§ **TASK STATEMENT**: Render every item below as a Markdown table with two columns, Row and Line, where each row holds a number and one line. Leave out blank lines.

§ **TASK MATERIAL**:
--- begin ---
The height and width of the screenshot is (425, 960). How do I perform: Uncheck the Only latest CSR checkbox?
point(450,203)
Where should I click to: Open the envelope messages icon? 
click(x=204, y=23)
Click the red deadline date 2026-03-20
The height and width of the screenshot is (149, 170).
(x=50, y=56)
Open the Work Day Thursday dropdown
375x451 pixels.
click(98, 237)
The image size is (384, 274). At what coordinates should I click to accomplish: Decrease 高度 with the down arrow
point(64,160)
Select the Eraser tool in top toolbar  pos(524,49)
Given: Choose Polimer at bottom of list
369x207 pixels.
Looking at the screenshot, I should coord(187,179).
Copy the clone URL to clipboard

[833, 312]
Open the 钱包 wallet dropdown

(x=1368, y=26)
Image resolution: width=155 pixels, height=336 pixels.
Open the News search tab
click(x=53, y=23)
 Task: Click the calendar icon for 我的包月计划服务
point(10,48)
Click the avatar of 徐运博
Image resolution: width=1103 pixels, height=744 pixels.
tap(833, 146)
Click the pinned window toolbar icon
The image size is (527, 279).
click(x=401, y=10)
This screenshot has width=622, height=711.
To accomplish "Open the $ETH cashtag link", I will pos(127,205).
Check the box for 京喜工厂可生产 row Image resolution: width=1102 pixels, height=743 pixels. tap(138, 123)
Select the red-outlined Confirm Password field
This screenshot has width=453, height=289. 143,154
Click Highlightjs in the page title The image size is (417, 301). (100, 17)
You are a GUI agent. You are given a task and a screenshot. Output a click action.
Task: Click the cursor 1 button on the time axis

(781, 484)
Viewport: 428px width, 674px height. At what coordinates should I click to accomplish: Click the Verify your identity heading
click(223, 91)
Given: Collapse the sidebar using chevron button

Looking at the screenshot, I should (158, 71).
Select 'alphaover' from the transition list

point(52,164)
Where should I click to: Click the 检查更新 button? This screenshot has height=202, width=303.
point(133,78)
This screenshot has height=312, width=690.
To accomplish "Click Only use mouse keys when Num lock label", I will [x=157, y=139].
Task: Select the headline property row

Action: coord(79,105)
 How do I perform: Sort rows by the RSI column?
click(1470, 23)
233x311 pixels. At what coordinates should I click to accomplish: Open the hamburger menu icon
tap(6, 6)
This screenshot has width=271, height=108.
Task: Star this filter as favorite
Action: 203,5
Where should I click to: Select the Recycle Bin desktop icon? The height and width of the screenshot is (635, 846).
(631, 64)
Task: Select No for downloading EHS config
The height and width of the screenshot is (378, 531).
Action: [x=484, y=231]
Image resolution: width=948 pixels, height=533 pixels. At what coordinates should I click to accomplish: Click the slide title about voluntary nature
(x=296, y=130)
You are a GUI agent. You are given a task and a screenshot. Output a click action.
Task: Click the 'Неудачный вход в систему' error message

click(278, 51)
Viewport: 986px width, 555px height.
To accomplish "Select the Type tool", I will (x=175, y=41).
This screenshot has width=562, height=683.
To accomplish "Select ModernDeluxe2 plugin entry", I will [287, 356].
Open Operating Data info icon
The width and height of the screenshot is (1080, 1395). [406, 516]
--- end ---
§ **TASK OUTPUT**:
| Row | Line |
|---|---|
| 1 | The height and width of the screenshot is (425, 960). How do I perform: Uncheck the Only latest CSR checkbox? |
| 2 | point(450,203) |
| 3 | Where should I click to: Open the envelope messages icon?  |
| 4 | click(x=204, y=23) |
| 5 | Click the red deadline date 2026-03-20 |
| 6 | The height and width of the screenshot is (149, 170). |
| 7 | (x=50, y=56) |
| 8 | Open the Work Day Thursday dropdown |
| 9 | 375x451 pixels. |
| 10 | click(98, 237) |
| 11 | The image size is (384, 274). At what coordinates should I click to accomplish: Decrease 高度 with the down arrow |
| 12 | point(64,160) |
| 13 | Select the Eraser tool in top toolbar  pos(524,49) |
| 14 | Given: Choose Polimer at bottom of list |
| 15 | 369x207 pixels. |
| 16 | Looking at the screenshot, I should coord(187,179). |
| 17 | Copy the clone URL to clipboard |
| 18 | [833, 312] |
| 19 | Open the 钱包 wallet dropdown |
| 20 | (x=1368, y=26) |
| 21 | Image resolution: width=155 pixels, height=336 pixels. |
| 22 | Open the News search tab |
| 23 | click(x=53, y=23) |
| 24 |  Task: Click the calendar icon for 我的包月计划服务 |
| 25 | point(10,48) |
| 26 | Click the avatar of 徐运博 |
| 27 | Image resolution: width=1103 pixels, height=744 pixels. |
| 28 | tap(833, 146) |
| 29 | Click the pinned window toolbar icon |
| 30 | The image size is (527, 279). |
| 31 | click(x=401, y=10) |
| 32 | This screenshot has width=622, height=711. |
| 33 | To accomplish "Open the $ETH cashtag link", I will pos(127,205). |
| 34 | Check the box for 京喜工厂可生产 row Image resolution: width=1102 pixels, height=743 pixels. tap(138, 123) |
| 35 | Select the red-outlined Confirm Password field |
| 36 | This screenshot has width=453, height=289. 143,154 |
| 37 | Click Highlightjs in the page title The image size is (417, 301). (100, 17) |
| 38 | You are a GUI agent. You are given a task and a screenshot. Output a click action. |
| 39 | Task: Click the cursor 1 button on the time axis |
| 40 | (781, 484) |
| 41 | Viewport: 428px width, 674px height. At what coordinates should I click to accomplish: Click the Verify your identity heading |
| 42 | click(223, 91) |
| 43 | Given: Collapse the sidebar using chevron button |
| 44 | Looking at the screenshot, I should (158, 71). |
| 45 | Select 'alphaover' from the transition list |
| 46 | point(52,164) |
| 47 | Where should I click to: Click the 检查更新 button? This screenshot has height=202, width=303. |
| 48 | point(133,78) |
| 49 | This screenshot has height=312, width=690. |
| 50 | To accomplish "Click Only use mouse keys when Num lock label", I will [x=157, y=139]. |
| 51 | Task: Select the headline property row |
| 52 | Action: coord(79,105) |
| 53 |  How do I perform: Sort rows by the RSI column? |
| 54 | click(1470, 23) |
| 55 | 233x311 pixels. At what coordinates should I click to accomplish: Open the hamburger menu icon |
| 56 | tap(6, 6) |
| 57 | This screenshot has width=271, height=108. |
| 58 | Task: Star this filter as favorite |
| 59 | Action: 203,5 |
| 60 | Where should I click to: Select the Recycle Bin desktop icon? The height and width of the screenshot is (635, 846). |
| 61 | (631, 64) |
| 62 | Task: Select No for downloading EHS config |
| 63 | The height and width of the screenshot is (378, 531). |
| 64 | Action: [x=484, y=231] |
| 65 | Image resolution: width=948 pixels, height=533 pixels. At what coordinates should I click to accomplish: Click the slide title about voluntary nature |
| 66 | (x=296, y=130) |
| 67 | You are a GUI agent. You are given a task and a screenshot. Output a click action. |
| 68 | Task: Click the 'Неудачный вход в систему' error message |
| 69 | click(278, 51) |
| 70 | Viewport: 986px width, 555px height. |
| 71 | To accomplish "Select the Type tool", I will (x=175, y=41). |
| 72 | This screenshot has width=562, height=683. |
| 73 | To accomplish "Select ModernDeluxe2 plugin entry", I will [287, 356]. |
| 74 | Open Operating Data info icon |
| 75 | The width and height of the screenshot is (1080, 1395). [406, 516] |